The orders were issued by two benches after hearing separate petitions of Mr Wazir, who has been behind bars since Dec 16.

Justice Ishtiaq Ibrahim of a single-member bench granted bail to Mr Wazir in a sedition case registered at Charsadda’s Prang police station on March 2, 2020, after he addressed a public meeting by the PTM in the district.

The bench accepted the lawmaker’s bail plea on condition of furnishing two surety bonds of Rs500,000 each.

Stops police from arresting him in other cases

The other bench consisting of Justice Attique Shah and Justice Syed Arshad Ali stopped the police from arresting the petitioner in any of the cases registered against him in the province.

It fixed Feb 13 for the next hearing into the petition and sought response of the provincial home secretary and the police about it.

In the petition, Mr Wazir had requested a bench to order the quashing of around 11 FIRs registered against him in different districts as well as those not disclosed by the government and police.

Senior lawyer Sher Afzal Khan Marwat appeared for the petitioner in both cases.

The petitioner was arrested in Peshawar on Dec 16, 2020, by the local police at the request of Sindh police in connection with an FIR registered against him and other leaders of PTM at Sohrab Goth police station, Karachi. Multiple charges were leveled against them.

The police claimed the lawmaker’s arrest in three other cases registered by the Karachi police. He is currently kept at Karachi’s Central Prison.

After Mr Wazir was acquitted by a Karachi anti-terrorism court in the first case and was granted bail in the three other cases, his arrest was “shown” in the FIR registered at the Prang police station.

A team of Charsadda police visited the Karachi prison last month to interrogate Mr Wazir in the case. It obtained permission from the judges of Karachi’s two ATCs to arrest and interrogate him over the FIR.

The courts, however, declared that the police won’t shift the detainee from the prison to Charsadda until the cases pending with them were concluded.

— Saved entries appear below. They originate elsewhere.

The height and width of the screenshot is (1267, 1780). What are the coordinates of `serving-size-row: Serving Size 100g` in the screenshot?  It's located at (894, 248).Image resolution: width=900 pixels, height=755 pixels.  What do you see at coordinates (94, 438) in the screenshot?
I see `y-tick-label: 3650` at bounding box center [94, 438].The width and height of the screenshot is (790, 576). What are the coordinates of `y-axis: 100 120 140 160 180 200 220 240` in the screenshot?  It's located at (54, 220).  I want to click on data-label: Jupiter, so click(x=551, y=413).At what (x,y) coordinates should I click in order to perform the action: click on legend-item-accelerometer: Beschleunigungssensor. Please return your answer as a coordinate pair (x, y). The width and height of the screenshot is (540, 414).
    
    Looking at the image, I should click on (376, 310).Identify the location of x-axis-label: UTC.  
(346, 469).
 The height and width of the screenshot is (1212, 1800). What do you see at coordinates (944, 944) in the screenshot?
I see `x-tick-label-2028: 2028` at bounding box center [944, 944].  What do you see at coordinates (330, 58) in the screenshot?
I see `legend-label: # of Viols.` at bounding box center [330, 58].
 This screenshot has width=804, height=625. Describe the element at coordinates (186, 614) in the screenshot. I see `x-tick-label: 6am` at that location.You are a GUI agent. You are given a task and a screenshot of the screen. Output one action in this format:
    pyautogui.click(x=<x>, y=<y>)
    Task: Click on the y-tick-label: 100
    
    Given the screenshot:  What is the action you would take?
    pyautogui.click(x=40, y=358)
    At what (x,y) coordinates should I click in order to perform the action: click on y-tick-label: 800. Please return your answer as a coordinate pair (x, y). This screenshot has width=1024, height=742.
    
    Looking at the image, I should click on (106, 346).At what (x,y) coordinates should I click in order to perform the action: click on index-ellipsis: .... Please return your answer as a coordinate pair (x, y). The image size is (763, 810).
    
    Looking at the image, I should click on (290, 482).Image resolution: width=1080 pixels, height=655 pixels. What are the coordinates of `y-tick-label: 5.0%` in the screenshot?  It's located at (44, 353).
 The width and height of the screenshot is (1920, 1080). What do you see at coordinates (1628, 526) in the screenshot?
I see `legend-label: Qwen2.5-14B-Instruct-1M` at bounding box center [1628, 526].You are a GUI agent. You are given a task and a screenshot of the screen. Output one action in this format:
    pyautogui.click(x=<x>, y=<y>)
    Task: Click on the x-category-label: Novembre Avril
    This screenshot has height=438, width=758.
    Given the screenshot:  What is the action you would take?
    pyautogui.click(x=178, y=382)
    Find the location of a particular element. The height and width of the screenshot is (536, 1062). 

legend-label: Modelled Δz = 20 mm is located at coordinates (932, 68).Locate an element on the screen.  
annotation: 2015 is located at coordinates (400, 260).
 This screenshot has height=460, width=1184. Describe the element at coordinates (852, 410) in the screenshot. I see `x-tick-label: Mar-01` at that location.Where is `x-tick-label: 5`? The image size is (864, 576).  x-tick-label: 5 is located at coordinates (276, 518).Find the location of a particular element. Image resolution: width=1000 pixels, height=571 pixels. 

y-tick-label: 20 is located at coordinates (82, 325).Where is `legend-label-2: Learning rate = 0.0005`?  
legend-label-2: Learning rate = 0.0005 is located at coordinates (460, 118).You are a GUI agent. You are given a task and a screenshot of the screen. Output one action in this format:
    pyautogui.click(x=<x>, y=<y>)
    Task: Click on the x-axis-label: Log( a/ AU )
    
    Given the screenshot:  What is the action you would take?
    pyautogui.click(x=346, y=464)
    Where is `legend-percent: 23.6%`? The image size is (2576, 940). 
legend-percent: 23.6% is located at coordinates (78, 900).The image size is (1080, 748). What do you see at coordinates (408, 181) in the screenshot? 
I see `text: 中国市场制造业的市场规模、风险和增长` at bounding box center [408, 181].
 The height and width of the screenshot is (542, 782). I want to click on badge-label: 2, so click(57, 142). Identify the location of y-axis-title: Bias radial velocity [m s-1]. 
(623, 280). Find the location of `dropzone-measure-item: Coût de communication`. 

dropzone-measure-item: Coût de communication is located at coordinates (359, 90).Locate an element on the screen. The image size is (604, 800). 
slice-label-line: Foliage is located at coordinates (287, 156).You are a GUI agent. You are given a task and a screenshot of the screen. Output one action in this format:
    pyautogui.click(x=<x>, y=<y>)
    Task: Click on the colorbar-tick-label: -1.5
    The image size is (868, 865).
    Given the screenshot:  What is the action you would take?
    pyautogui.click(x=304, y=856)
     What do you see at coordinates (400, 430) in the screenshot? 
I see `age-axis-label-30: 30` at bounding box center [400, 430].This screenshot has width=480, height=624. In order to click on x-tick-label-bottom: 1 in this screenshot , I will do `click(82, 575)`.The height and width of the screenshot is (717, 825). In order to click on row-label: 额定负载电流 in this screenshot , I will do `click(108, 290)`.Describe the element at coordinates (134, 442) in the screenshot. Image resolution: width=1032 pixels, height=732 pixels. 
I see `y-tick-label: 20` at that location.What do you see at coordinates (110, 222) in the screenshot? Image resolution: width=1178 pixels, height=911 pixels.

The FIR was registered against him under Sections 120 (concealing design to commit offence punishable with imprisonment), 153-A (promoting enmity between different groups, etc), 121 (waging or attempting to wage war or abetting waging of war against Pakistan), 121-A (conspiracy to commit offences punishable by Section 121) and 124-A (sedition) of the Pakistan Penal Code read with Section 5 of the Loudspeaker Act.

Advocate Sher Afzal Marwat contended that the complainant in the FIR was the SHO of the Prang police station.

He contended that the police had registered a concocted case against Mr Wazir.

The lawyer said even on statutory grounds, Mr Wazir was entitled to bail under Section 497 of the Code of Criminal Procedure as he had been behind bars for over two years but the trial in the case hadn’t started yet.

In the petition filed for the quashing of cases against the petitioner, Mr Marwat contended that the charges against the petitioner in those cases were almost identical, including sedition, waging of war against the state, and spreading hatred in national institutions.

He pointed out that the police showed the arrest of his client in different cases just to block his release.

The lawmaker said while the petitioner was granted bail in Karachi cases, he had to stay behind bars due to the FIRs registered by the KP police.

He complained that the provincial government and police hadn’t disclosed the exact number of cases registered against the petitioner in the province.

Mr Marwat referred to superior court judgements and contended that separate cases couldn’t be registered against one individual on identical charges. He requested the court to stop the police from showing his client’s arrest in the cases in question as well as thosenot disclosed publicly.